Element lookup listing:
== == ==
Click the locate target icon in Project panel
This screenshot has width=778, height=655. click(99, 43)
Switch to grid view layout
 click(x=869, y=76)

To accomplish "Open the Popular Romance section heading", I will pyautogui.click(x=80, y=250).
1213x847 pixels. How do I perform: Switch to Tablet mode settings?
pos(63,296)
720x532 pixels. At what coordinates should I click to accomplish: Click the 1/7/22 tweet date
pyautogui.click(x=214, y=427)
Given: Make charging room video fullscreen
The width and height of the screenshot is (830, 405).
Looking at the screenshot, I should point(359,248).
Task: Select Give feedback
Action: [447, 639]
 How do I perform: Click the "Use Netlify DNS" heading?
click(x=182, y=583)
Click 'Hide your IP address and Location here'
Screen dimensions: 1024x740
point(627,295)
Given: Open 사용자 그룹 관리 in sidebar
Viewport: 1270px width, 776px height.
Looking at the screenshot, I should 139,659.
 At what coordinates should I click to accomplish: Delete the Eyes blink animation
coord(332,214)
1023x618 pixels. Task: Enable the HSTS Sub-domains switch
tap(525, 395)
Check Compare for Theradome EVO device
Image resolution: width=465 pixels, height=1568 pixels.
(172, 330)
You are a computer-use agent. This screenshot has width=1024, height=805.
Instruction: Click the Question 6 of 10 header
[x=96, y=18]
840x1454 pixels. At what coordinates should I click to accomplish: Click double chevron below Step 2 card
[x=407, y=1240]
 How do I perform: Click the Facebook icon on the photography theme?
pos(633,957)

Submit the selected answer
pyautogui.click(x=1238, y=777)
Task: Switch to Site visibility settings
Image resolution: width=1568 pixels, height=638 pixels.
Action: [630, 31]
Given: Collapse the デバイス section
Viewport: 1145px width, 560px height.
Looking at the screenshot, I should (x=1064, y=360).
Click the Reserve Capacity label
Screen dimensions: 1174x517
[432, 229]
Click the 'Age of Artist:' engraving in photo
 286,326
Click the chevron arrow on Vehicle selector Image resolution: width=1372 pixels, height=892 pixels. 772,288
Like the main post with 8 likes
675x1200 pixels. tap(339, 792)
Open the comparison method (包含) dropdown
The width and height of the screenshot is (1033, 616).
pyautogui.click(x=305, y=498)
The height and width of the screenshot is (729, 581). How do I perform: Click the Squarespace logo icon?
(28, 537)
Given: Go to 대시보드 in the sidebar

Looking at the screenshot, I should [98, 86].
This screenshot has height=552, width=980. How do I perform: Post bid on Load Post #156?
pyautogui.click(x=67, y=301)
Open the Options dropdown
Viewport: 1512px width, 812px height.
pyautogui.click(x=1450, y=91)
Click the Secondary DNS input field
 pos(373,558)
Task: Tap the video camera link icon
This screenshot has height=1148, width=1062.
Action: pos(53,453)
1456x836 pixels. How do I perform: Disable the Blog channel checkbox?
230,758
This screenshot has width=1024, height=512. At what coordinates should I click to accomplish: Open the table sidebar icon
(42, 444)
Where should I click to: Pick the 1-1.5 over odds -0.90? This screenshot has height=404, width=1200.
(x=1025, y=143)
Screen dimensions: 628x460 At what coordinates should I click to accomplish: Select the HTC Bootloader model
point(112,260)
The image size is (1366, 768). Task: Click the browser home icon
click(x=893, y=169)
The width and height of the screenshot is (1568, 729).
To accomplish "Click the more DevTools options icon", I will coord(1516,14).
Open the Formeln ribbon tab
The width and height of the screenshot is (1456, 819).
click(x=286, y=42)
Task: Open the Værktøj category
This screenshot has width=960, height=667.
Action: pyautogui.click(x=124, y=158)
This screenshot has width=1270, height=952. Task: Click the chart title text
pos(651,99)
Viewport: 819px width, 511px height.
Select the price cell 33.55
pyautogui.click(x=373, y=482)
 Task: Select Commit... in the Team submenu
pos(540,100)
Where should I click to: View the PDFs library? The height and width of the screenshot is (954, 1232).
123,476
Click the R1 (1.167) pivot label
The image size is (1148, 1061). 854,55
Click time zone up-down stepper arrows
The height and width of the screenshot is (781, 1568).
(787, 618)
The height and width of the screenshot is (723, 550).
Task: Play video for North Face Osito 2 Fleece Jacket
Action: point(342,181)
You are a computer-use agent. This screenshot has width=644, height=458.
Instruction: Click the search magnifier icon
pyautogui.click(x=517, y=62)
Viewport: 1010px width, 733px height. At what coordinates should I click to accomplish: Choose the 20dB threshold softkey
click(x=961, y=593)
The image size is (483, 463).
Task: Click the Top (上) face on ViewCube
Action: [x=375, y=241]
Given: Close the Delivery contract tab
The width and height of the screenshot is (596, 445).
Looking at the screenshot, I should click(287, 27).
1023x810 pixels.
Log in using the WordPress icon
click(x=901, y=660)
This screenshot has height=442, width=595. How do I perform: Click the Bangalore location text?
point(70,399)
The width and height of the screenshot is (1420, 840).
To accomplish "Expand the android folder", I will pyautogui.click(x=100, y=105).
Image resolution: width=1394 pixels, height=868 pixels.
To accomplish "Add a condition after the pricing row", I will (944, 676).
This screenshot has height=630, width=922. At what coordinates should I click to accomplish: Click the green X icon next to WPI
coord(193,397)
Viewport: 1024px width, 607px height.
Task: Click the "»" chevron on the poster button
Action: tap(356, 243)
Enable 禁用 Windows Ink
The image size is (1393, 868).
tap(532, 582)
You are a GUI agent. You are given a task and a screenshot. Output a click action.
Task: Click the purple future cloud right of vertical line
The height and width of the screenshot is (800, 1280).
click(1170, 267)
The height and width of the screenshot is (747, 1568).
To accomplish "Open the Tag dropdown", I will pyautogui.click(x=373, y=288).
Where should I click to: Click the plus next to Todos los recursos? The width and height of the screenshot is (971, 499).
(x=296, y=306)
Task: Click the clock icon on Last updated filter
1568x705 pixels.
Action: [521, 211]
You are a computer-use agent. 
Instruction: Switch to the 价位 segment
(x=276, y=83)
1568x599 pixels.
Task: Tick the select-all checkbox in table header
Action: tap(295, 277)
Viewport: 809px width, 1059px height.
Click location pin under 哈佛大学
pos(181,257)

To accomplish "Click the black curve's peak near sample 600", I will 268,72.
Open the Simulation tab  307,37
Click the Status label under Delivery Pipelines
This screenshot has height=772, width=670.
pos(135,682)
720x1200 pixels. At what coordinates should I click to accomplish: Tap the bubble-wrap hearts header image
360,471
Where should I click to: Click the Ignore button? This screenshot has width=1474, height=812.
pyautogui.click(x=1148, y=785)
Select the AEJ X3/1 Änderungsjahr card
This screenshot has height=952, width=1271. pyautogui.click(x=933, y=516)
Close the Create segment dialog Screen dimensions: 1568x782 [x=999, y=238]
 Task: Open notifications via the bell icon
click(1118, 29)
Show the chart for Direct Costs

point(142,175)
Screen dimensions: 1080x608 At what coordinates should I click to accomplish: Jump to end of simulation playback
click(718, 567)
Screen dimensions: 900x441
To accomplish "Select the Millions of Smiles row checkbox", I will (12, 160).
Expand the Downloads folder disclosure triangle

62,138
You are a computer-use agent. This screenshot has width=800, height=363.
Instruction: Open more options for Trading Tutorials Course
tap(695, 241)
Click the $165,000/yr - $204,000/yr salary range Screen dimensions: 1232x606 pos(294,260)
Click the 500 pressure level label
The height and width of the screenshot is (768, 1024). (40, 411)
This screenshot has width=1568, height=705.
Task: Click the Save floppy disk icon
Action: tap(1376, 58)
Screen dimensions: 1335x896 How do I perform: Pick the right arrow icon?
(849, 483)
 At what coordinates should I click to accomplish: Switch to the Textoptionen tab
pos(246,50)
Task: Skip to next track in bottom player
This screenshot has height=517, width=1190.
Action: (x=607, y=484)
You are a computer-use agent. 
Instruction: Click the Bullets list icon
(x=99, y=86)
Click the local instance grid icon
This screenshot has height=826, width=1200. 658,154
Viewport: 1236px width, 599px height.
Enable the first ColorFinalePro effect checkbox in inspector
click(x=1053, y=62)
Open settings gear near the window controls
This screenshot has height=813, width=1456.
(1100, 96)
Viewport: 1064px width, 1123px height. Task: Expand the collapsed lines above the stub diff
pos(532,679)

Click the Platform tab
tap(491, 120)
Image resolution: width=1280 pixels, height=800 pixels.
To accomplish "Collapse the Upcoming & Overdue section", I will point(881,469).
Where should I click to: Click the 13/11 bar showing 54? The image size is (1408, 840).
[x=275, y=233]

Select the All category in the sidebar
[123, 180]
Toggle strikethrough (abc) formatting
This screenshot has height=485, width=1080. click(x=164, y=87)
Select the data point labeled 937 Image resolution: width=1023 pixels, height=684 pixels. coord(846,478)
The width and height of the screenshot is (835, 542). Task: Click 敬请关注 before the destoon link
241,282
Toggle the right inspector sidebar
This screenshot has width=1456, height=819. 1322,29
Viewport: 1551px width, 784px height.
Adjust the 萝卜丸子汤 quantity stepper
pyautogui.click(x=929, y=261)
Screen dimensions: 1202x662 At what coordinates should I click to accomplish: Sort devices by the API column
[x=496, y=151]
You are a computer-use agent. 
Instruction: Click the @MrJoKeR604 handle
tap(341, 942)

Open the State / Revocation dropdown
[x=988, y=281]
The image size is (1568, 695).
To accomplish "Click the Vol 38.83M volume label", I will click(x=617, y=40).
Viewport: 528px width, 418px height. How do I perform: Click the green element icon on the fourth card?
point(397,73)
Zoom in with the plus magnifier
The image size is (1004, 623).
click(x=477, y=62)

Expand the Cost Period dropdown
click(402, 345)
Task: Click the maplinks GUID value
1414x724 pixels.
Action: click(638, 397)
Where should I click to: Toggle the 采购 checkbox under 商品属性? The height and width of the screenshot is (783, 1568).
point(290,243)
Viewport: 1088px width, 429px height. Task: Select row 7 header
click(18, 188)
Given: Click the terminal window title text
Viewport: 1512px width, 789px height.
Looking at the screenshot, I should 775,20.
== == ==
** What needs to be done **
Duplicate the lines of the listing above, from its first line through the line containing "Action: [447, 639]".

** Answer to this problem **
Click the locate target icon in Project panel
This screenshot has width=778, height=655. click(99, 43)
Switch to grid view layout
 click(x=869, y=76)

To accomplish "Open the Popular Romance section heading", I will pyautogui.click(x=80, y=250).
1213x847 pixels. How do I perform: Switch to Tablet mode settings?
pos(63,296)
720x532 pixels. At what coordinates should I click to accomplish: Click the 1/7/22 tweet date
pyautogui.click(x=214, y=427)
Given: Make charging room video fullscreen
The width and height of the screenshot is (830, 405).
Looking at the screenshot, I should point(359,248).
Task: Select Give feedback
Action: [447, 639]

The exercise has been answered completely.